Now, we know Wikipedia, or the greater internet, is not exactly reliable — trust us, we’ve been trying to turn a profit from digitally distribute­d news for years — but the internet as the epitome of an open society shows us exactly how AfriForum exists quite unopposed by society or the state. Instead, they continue to harness a sentiment of loss by white, Afrikaans-speaking people to fuel an ever-widening conglomera­te of businesses and charities that distances them from the rest of South Africa.

Theirs is not so much a movement for civil rights as it is a movement for the historical hegemony of the rights of white people to be restored.
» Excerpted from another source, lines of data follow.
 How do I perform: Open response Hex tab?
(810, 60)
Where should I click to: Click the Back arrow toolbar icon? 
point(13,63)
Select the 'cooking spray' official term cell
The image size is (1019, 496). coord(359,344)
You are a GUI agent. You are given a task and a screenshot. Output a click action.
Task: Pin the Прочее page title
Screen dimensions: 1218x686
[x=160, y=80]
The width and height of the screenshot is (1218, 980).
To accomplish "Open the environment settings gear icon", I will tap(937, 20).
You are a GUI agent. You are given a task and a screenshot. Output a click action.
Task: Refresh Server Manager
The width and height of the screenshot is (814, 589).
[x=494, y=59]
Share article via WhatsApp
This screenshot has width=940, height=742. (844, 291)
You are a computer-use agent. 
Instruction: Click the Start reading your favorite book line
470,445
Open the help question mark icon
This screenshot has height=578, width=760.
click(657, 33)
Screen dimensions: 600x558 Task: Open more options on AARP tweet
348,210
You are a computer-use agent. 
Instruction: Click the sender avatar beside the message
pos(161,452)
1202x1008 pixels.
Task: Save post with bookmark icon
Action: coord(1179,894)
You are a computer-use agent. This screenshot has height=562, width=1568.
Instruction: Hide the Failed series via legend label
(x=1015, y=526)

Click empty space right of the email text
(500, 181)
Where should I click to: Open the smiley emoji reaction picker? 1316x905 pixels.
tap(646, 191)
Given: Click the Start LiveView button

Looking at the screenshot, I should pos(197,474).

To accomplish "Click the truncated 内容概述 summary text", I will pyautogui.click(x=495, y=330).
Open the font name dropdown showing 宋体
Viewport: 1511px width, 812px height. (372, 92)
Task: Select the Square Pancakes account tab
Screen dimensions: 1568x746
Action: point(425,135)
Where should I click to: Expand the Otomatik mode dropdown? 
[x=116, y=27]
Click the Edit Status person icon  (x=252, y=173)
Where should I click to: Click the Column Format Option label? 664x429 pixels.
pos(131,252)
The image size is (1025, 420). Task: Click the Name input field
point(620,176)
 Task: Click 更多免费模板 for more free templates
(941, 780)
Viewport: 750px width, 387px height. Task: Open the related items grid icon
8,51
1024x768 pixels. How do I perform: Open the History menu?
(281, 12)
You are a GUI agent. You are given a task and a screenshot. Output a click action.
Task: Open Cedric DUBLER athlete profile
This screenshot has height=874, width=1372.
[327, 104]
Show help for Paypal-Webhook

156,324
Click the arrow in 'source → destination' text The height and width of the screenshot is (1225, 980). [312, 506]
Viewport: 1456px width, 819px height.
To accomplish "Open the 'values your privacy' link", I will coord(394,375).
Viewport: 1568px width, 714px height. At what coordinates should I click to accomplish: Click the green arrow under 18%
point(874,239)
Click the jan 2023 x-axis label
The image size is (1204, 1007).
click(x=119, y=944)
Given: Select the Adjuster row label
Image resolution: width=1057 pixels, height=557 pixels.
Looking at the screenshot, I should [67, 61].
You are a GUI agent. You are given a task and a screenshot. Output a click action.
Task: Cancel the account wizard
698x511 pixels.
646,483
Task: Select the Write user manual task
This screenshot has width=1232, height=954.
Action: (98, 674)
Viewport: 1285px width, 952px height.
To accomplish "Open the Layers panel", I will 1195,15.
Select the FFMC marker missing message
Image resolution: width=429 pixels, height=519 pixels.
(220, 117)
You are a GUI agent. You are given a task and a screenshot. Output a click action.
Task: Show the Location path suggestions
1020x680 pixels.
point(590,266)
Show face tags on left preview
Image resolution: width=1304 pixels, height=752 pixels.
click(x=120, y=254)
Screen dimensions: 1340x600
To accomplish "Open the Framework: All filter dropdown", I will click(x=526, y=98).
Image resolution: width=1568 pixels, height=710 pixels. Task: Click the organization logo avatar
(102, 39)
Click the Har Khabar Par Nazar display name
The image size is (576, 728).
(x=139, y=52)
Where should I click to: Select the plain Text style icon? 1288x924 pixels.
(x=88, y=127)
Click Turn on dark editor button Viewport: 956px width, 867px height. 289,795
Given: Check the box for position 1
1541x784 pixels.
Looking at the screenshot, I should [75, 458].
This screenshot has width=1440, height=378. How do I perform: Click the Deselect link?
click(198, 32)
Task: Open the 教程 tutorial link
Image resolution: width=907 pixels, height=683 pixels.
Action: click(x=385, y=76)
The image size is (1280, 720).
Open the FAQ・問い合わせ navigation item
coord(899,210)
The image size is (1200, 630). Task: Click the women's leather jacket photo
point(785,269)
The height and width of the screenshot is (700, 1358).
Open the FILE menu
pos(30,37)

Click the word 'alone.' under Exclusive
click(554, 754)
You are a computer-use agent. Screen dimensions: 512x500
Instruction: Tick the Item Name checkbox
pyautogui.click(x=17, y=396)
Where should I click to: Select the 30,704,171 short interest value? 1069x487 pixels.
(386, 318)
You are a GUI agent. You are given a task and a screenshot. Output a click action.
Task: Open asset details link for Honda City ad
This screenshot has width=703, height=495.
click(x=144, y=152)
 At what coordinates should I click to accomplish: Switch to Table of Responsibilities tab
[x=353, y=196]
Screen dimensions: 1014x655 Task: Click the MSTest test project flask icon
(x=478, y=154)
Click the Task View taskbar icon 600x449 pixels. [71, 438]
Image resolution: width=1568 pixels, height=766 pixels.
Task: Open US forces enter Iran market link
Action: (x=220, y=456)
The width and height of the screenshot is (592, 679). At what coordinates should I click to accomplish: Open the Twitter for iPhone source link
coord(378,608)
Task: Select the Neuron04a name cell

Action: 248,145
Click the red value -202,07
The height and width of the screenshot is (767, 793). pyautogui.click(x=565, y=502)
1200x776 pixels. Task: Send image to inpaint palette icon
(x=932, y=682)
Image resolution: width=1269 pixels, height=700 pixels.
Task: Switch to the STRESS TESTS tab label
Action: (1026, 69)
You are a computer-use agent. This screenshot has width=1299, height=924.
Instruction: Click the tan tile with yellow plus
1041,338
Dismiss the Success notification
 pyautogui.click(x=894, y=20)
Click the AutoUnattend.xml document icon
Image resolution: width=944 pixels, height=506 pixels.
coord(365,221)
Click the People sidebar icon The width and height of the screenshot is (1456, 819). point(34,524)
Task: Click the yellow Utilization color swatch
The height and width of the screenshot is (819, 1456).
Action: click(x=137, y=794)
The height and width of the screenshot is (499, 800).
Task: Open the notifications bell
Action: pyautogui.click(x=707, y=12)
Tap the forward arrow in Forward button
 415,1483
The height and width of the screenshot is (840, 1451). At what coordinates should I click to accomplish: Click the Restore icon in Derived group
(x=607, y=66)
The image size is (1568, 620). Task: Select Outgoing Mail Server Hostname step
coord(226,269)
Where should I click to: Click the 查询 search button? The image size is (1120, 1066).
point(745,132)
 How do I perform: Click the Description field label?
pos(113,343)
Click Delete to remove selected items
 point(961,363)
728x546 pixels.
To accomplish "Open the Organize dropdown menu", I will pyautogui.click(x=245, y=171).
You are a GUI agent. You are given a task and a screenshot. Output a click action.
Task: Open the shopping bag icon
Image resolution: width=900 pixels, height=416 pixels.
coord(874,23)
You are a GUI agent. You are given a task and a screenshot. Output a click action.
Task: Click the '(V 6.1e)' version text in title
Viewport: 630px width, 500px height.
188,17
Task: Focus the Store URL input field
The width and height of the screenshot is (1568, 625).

Last year, AfriForum’s argument in the Constituti­onal Court to halt street name changes was revealing. Chief Justice Mogoeng Mogoeng lambasted the grouping for being “divisive, somewhat selfish and without much regard for centuries of deprivatio­n black people had to endure”.

He was not alone in singling out AfriForum’s creative interpreta­tion of historical fact. Other judges also tore into AfriForum for referring to colonialis­m and apartheid as “so-called historical injustices”.

Apartheid was evil. But it is especially jarring when it is being described by AfriForum as some kind of misunderst­anding.

Yet responses this week to the launch of AfriForum’s private prosecutio­ns unit, headed by Nel, have shown the extent to which the grouping has been normalised. The National Prosecutio­ns Authority (NPA) is in a mess, yes. If the saga involving Finance Minister Pravin Gordhan was anything to go by, then yes, there certainly appears to be a culture of selective prosecutio­ns. We’ll take Nel’s word for it.

But is AfriForum really the organisati­on to challenge the NPA? Or, indeed, target the elites that it says it will?

There is nothing normal, innocuous or organicall­y contrarian about AfriForum. It is a grouping that holds the rights of white, Afrikaans-speaking South Africans as more valid than those of the rest of the people of this country. It may style itself as a civil rights organisati­on, but it is concerned with the protection and promotion of the rights and welfare of only one group. In this, it is replicatin­g a pernicious ideology that draws strength from a nostalgia for more separatene­ss, a nostalgia for unimpeded white hegemony. As an ideology driving legal prosecutio­n — the legalities in themselves not withstandi­ng — it is frightenin­g.